GOAL OF THE EXERCISE
Pick up the article on AI mining of cancer data where it stops and keep writing it.

━━━ READING PASSAGE

Cancer data: a dive into the depths

According to William – “call me Bill” – Kassler, human decisions are anything but perfect. “But machines can debug that,” stresses the Deputy Chief Health Officer & Lead Population Health Officer at IBM Watson Health in Boston. Speaking last summer at the Forum Science & Health conference in Munich, the ex-CDC policy advisor and former Medicare expert for value-based drug pricing predicted that cognitive computers would be the Next Big Thing in personalised medicine. Intelligent machines such as IBM Watson, he insisted, could learn rapidly. “Within just four years, Watson scaled down its error rate from over 40% to 5% in recognising language. And that’s just the beginning,” says Kassler. What if that power was turned to unravelling hidden patterns in tumour genomes?

Why data analytics could transform biopharma

The first applications for these kinds of learning machines and algorithms are currently surfacing in personalised medicine, particularly in the highly lucrative field of cancer. Kassler knows that identifying drug responders to a growing number of cancer combination therapies and immunotherapies is still quite limited. He also knows that cash-strapped health systems want to switch to value­based pricing by limiting reimbursement of costly targeted cancer therapies or immuno-oncological treatments to patient groups that have a proven benefit. It’s no secret that current Companion Diagnostics (CDx) are not designed for cancer mutation pattern detection. But because cancer-promoting effects are dependent on surrounding genes and an individual genomic context, AI-directed genome mining is currently en vogue in the sector. In 2013, IBM began promoting Watson as a ‘best treatment’ detector. The claim was based on mining cancer genomes and corresponding treatment data stored in Electronic Medical Records (EMRs). According to Kassler, Watson’s learning algorithms – which he brands “artificial intelligence” – could assist physicians on two fronts:

• collecting and interpreting the flood of medical discoveries from papers, slides, clinical trials, and other data

• finding unrecognised patterns in real­world data, including relevant mutations in cancer genomes, prognostic patterns in EMRs, images, lifestyle data from fitbits, etc.

Experts like Roger Schank say that Watson simply “correlates data”, and that this ability is subsequently sold as ‘AI’ for marketing purposes. He stresses that an ability to sift through a large amount of data doesn’t define intelligence. The data-mining approach, however, has attracted Big Data analytics majors like IBM, Google, its spin-out Verily, Microsoft and a growing number of high-tech SMEs. That’s because it can generate exactly the data needed by payors to prove the value of precision medicines. In a knock-on effect, major pharma developers have begun preparing for the dawn of Big Data-aided decision support by signing partnerships with the next-gen sequencing (NGS) analytics or software engineering companies that digitalise patient data. Big Pharma now expects them to have the tools to navigate through the cancer genome jungle – and link genomic patterns to outcomes stored in EMRs. The pharma and data analytics nuptials have been highlighted by a series of M&As and partnerships – most of them with Google-financed US companies like Verily, 23&me, Flatiron Health and Foundation Medicine Inc. Not to be left behind, Novartis also recruited its very first Chief Digital Officer in September.

━━━━━━
━━━ INFORMATION SHOWN

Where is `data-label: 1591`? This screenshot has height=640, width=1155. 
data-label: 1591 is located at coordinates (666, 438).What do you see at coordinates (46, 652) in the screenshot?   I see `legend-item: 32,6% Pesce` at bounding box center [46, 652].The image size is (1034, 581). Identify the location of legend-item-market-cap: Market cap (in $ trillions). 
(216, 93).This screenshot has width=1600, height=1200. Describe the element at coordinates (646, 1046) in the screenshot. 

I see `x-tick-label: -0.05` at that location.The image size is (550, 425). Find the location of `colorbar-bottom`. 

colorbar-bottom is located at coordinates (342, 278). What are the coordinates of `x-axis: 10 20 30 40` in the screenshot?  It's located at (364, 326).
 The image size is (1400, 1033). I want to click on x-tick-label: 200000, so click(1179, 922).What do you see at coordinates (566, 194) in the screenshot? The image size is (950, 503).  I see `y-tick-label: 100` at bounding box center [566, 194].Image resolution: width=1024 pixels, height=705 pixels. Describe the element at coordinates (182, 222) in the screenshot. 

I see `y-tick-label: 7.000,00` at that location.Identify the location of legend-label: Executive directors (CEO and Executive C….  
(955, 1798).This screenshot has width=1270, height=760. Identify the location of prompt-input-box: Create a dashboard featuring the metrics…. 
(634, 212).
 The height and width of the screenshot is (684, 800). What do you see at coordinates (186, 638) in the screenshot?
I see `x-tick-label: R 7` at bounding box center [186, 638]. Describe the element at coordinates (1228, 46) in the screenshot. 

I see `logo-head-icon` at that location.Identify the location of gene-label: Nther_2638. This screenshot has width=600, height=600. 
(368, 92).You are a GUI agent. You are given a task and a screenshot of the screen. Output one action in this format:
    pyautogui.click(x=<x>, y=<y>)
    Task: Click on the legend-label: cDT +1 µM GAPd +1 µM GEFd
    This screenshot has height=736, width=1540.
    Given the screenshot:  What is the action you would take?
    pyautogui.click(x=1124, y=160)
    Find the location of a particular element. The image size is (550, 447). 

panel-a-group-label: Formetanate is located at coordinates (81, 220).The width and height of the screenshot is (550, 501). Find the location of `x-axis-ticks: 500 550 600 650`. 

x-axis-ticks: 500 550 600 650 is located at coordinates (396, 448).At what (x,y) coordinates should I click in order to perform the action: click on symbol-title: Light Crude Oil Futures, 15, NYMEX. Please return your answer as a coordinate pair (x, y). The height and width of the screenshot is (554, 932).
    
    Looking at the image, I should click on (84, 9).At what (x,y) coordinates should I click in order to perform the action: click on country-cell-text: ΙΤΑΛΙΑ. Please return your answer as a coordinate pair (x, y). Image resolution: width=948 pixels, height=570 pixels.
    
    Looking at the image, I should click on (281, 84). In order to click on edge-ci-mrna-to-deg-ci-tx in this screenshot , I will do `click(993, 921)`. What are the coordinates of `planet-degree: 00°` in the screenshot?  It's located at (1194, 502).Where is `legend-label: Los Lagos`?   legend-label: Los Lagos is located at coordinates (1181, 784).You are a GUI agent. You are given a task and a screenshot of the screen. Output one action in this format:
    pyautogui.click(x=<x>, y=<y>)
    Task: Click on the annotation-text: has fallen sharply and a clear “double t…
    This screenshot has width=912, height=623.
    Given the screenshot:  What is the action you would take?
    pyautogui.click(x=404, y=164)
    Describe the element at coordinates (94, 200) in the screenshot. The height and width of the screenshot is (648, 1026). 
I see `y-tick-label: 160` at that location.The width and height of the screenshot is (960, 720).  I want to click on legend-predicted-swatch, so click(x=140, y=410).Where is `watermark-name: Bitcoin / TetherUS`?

━━━━━━

OUTPUT OF THE EXERCISE
Providers hit European market

Ever since Germany‘s statutory health insurance decided last year to begin paying for diagnostic NGS analyses, Europe has become a target market for clinico­genomic data miners. Other EU countries – including Italy, Finland, France and Lithuania – are soon to follow suit. In September, Thermo Fisher Scientific, Merck KGaA and cancer biobank expert Indivumed launched partnerships aimed at mining the cancer genome and establishing advanced companion diagnostics (see table) or better drugs. And personalised healthcare major Roche will soon sound the bell for cancer mutation profiling-based decision support in Europe. One strategic goal of the Swiss firm’s partnership with US-based NGS analytics specialist Foundation Medicine Inc. (FMI) is to monitor the evolution of tumour mutation profiles and relapse through liquid biopsy tests. Another is to develop cancer gene panels for therapy decision support and patient selection.
Later this year, the Boston-based analytics specialist will open a laboratory facility at Roche’s Penz­berg site near Munich. Roche has held a majority stake in the firm since 2015. FMI offers a unique tumour sequencing service that is already well established in the US. It has developed sophisticated algorithms that allow analysis of a patient’s DNA to be used to identify and match individual tumour mutation patterns to suitable treatments.

Digitalising the tumour

“The principle is to obtain a tumour profile from Next Generation Sequencing of RNA and DNA in biopsy material from a cancer patient,” says Hagen Pfundner, Managing Director of Roche Pharma AG. “That profile will then be compared with 140,000 anonymised tumour profiles in FMI’s database, which the company has compiled in the US.” According to Pfundner, the process could prove a huge help to oncologists, pathologists and patients: “For example, if you have a patient with a tumour of unknown origin, FMI would generate a report that includes all known tumour DNA mutations, and also provide an overview of all potential therapies and ongoing clinical studies for which the patient may be eligible.”
“The use of databases, which provide all diagnostically relevant data, is a great opportunity for personalised medicine,” says Ursula Redeker, Spokesperson for the Board of Roche Diagnostics. “Our long-term objective is to build up databases that also provide imaging and clinical data,” she adds. “I think the future of tumour profiling is moving towards molecular tumour boards – a sort of a digital expert system that combines data from various medical disciplines.”
In the US, FMI works with Flatiron Health, an IT company specialised in electronic medical record solutions. This collaboration may close the information gap by linking FMI’s tumour profiles with real-life data from a patient’s diagnostic and therapeutic history, as well as with its outcomes. “This could prove beneficial in tumour diagnosis and prognosis, but also in drug research and development – particularly when it comes to finding new targets and suitable molecule formats,” says Redeker.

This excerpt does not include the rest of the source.